+++ Data records

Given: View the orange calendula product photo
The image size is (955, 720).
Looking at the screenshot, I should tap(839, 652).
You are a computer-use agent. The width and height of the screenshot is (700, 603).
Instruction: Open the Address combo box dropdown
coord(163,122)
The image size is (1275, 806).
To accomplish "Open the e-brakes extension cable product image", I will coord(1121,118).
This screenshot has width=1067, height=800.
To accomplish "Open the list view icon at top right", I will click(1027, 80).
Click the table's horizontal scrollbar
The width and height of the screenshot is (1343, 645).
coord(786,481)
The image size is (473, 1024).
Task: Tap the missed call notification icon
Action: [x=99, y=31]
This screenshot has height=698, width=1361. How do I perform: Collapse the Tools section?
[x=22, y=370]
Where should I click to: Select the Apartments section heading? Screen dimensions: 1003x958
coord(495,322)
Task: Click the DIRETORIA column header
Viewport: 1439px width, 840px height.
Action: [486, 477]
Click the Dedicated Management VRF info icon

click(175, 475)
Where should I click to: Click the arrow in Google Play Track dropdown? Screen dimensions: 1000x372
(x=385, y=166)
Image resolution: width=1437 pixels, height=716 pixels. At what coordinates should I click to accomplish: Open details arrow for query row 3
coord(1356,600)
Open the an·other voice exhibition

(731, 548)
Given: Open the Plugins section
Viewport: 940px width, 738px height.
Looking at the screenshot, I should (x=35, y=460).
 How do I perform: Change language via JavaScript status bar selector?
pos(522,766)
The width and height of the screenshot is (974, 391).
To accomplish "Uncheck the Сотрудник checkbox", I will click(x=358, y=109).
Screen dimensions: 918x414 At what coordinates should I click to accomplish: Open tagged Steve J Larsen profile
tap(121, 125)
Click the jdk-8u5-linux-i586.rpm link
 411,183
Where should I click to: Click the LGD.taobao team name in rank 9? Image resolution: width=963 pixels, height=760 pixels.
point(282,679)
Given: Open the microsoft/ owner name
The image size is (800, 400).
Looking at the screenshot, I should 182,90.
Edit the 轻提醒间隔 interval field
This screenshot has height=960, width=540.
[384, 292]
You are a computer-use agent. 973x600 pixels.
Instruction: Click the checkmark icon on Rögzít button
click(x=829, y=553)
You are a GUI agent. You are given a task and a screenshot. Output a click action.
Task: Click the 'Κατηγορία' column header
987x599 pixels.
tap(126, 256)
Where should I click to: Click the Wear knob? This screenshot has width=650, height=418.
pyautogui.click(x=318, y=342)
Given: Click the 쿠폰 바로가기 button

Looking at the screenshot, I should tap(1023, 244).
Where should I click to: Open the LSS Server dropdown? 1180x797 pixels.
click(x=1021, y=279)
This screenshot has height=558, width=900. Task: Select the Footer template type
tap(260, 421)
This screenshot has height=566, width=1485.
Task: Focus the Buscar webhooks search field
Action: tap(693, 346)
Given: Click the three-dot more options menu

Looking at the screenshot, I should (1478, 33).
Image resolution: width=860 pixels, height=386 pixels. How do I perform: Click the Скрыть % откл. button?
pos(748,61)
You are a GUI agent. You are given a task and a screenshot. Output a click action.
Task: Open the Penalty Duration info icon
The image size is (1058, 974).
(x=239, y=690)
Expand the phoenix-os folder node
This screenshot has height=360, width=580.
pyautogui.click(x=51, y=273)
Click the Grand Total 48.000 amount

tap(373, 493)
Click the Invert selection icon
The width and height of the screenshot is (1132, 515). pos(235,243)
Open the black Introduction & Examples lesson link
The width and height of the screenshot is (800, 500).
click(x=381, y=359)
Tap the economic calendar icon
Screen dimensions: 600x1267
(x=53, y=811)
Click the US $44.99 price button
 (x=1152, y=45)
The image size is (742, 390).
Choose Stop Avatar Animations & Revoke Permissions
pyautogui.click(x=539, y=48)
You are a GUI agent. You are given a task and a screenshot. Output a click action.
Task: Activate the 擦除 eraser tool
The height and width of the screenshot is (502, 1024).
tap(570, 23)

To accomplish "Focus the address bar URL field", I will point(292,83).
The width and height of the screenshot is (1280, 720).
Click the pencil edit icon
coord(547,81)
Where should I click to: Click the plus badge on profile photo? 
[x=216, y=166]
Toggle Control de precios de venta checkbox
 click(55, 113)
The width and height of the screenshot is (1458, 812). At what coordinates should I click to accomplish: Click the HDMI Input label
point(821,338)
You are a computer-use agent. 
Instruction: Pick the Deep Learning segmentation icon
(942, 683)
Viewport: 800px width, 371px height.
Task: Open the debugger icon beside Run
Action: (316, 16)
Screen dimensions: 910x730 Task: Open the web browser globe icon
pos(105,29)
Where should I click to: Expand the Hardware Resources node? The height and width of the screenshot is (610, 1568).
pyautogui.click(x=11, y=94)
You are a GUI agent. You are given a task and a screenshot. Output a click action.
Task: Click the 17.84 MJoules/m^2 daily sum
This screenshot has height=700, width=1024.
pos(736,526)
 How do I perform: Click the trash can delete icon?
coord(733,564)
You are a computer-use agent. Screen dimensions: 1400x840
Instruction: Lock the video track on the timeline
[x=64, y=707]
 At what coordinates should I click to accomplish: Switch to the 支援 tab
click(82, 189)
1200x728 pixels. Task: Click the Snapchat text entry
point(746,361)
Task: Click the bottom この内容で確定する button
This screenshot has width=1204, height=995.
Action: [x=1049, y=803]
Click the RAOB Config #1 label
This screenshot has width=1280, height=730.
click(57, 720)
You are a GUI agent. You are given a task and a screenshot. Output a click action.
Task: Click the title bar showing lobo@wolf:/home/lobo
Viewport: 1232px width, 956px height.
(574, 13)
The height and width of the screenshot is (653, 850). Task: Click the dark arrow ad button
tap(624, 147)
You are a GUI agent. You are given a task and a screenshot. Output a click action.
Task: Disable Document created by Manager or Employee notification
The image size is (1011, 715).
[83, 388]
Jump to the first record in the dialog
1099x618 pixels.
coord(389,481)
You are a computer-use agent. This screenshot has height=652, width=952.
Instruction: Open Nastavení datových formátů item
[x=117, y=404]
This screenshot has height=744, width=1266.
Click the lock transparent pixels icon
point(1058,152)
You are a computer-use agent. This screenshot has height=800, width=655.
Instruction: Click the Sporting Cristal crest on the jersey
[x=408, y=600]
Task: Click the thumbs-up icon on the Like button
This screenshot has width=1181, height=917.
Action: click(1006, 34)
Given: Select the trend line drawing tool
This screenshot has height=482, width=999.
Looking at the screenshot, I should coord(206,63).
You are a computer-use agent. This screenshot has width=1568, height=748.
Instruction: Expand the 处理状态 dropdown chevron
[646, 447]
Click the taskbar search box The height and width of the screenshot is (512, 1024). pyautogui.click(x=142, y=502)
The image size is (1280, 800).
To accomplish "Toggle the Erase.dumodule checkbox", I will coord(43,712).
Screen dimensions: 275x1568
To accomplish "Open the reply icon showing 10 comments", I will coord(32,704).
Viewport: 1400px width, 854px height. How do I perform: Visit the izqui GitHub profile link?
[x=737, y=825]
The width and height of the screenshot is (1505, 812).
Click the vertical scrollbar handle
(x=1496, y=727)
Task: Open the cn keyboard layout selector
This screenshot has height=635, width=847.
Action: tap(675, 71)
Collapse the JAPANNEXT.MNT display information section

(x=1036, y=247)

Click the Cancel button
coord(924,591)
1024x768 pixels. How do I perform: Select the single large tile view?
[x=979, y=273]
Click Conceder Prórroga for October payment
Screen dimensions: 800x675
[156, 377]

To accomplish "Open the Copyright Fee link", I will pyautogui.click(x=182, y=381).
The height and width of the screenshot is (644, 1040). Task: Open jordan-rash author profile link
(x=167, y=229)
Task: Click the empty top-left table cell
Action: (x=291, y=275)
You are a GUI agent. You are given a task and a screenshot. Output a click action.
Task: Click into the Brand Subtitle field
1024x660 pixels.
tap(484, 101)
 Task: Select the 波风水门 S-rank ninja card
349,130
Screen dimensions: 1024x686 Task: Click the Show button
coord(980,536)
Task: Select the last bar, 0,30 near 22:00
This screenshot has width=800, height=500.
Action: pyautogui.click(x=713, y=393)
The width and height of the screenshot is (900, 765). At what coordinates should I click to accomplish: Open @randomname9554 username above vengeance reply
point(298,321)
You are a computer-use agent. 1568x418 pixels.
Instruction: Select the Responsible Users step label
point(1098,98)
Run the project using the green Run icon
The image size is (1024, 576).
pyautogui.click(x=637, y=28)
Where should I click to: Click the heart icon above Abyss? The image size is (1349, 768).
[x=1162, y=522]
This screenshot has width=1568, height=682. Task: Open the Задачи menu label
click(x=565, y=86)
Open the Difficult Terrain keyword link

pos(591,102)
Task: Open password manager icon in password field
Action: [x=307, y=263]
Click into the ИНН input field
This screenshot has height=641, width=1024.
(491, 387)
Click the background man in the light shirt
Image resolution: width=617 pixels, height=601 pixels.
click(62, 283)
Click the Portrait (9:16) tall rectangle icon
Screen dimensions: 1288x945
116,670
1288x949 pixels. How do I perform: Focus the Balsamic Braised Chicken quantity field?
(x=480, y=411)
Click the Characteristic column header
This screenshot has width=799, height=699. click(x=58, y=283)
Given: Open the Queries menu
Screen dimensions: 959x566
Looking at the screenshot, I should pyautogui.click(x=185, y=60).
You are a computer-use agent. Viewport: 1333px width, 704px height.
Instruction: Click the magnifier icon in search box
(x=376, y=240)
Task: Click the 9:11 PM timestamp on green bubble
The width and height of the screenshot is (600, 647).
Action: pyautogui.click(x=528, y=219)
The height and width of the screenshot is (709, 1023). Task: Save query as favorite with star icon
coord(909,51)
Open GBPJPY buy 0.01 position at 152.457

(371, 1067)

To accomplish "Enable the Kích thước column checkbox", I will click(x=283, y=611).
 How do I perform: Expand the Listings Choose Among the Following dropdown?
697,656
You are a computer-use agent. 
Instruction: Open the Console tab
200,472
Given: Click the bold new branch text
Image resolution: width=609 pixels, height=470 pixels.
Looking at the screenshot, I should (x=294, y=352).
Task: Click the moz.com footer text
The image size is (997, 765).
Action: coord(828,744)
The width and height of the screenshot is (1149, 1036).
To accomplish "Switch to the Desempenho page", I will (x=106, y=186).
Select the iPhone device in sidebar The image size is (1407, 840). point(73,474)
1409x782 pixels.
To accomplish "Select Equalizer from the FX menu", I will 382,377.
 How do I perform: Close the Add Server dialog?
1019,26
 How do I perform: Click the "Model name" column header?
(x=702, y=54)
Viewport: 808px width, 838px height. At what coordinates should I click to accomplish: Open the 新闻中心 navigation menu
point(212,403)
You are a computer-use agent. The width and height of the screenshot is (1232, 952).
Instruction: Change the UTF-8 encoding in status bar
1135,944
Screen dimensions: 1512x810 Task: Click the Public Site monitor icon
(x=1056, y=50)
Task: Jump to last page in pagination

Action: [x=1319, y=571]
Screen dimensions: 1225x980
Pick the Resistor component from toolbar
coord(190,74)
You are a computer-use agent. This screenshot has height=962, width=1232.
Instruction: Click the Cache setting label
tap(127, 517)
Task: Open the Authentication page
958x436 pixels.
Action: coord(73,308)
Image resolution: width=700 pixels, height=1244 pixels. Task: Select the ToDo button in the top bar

++++++

Reproduce each line of the material containing the word "green".

Run the project using the green Run icon
Task: Click the 9:11 PM timestamp on green bubble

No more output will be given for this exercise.